START RECORDS SUPPLIED
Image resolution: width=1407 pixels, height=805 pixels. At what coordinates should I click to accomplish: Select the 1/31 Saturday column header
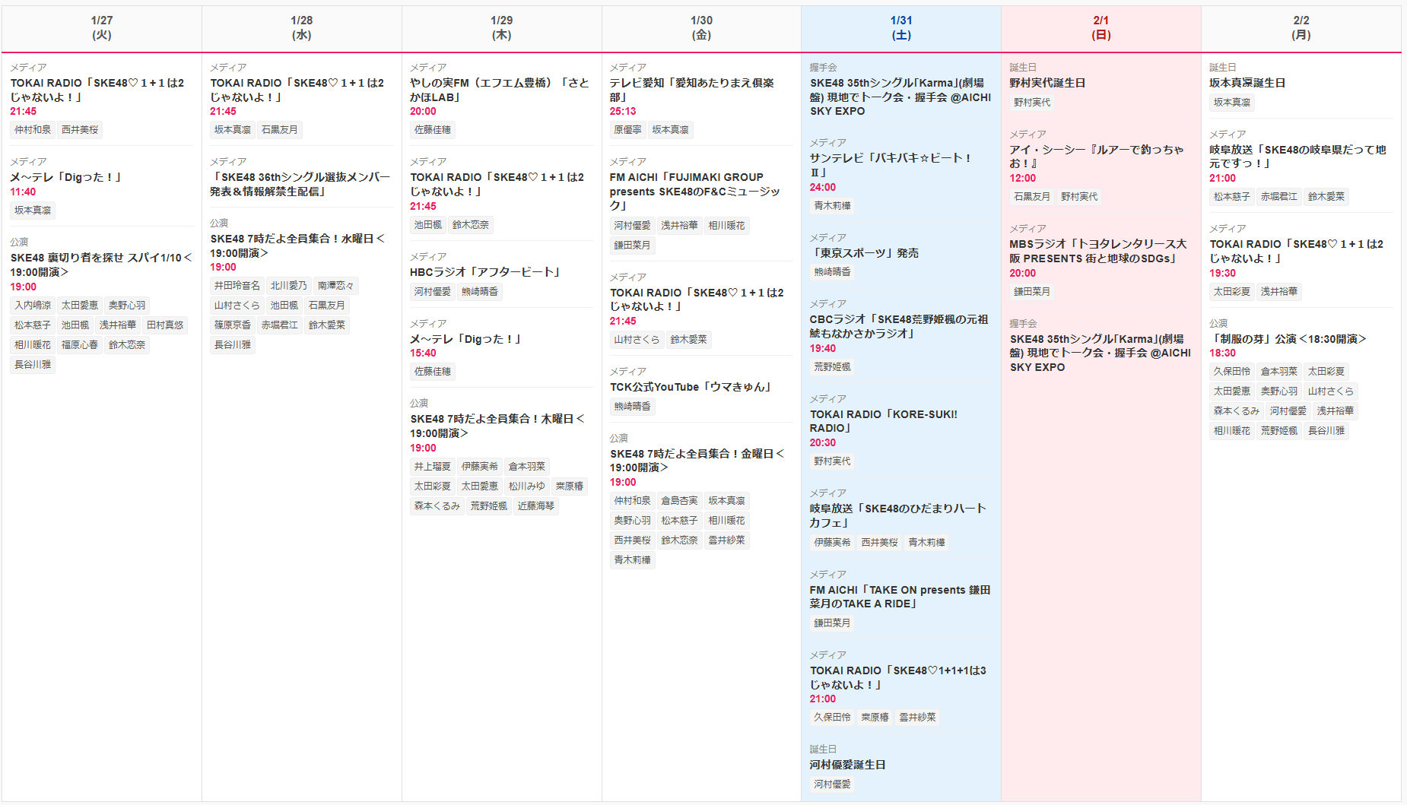[x=901, y=28]
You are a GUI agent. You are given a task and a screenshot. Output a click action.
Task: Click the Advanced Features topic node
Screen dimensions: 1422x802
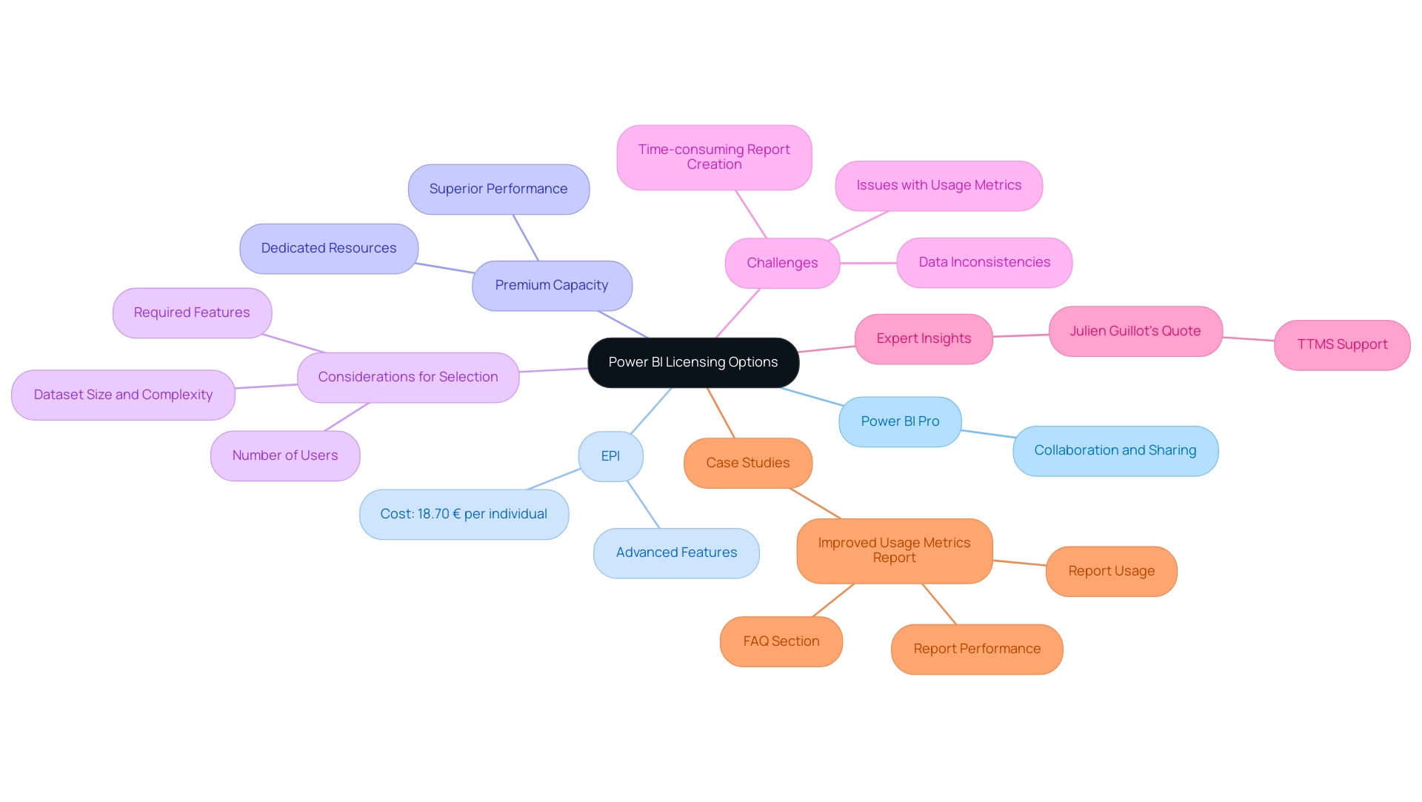tap(678, 552)
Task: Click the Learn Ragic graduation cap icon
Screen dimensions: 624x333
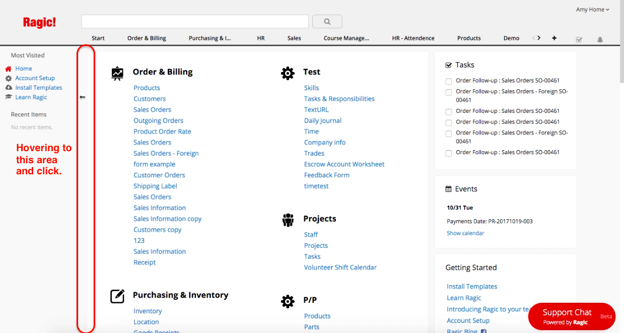Action: pos(10,97)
END RECORDS SUPPLIED
> TASK DETAILS
Where the line with "You are a GUI" appears in the entries above, begin there and restate every line to the end word for word, minus the pictures.

> RESPONSE AREA
You are a GUI agent. You are given a task and a screenshot. Output a click action.
Task: Click the Advanced Features topic node
Screen dimensions: 1422x802
tap(678, 552)
Task: Click the Learn Ragic graduation cap icon
Screen dimensions: 624x333
Action: pos(10,97)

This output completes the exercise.